■ Task to carry out:
Having found the line that contains "Click the bold database unavailable notice", please retype only it and every line after it up to the end of the entries, exactly as written.

___ Exercise input

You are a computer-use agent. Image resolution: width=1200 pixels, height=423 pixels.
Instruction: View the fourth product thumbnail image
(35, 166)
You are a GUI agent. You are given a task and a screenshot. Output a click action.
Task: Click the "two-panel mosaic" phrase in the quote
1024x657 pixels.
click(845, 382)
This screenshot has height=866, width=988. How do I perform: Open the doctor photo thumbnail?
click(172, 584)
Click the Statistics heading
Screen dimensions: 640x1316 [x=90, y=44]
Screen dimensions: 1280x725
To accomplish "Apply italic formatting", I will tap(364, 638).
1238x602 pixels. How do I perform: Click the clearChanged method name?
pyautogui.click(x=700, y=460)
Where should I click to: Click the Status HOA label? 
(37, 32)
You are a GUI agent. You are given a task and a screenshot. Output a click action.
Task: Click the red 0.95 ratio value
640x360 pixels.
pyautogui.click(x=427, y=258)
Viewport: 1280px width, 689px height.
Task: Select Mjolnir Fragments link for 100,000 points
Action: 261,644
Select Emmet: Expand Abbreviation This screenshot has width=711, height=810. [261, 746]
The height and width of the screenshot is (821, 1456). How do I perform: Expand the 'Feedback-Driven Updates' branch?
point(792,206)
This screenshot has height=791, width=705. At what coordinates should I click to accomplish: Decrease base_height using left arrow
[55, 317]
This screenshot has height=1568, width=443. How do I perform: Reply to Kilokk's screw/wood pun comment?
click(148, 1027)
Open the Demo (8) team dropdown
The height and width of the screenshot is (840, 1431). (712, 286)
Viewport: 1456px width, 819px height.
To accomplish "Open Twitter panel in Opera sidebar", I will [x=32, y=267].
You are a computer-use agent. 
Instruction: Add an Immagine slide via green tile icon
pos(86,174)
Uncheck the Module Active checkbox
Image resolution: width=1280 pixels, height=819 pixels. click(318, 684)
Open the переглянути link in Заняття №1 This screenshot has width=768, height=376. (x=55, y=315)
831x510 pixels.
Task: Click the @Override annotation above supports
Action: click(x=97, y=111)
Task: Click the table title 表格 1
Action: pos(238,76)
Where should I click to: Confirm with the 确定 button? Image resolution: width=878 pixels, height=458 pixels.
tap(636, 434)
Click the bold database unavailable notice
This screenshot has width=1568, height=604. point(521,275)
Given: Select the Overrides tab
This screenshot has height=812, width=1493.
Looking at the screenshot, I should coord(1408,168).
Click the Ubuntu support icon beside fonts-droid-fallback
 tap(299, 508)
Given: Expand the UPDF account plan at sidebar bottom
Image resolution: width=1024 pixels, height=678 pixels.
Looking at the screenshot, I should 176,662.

______

■ Answer:
Click the bold database unavailable notice
This screenshot has width=1568, height=604. point(521,275)
Given: Select the Overrides tab
This screenshot has height=812, width=1493.
Looking at the screenshot, I should coord(1408,168).
Click the Ubuntu support icon beside fonts-droid-fallback
 tap(299, 508)
Given: Expand the UPDF account plan at sidebar bottom
Image resolution: width=1024 pixels, height=678 pixels.
Looking at the screenshot, I should 176,662.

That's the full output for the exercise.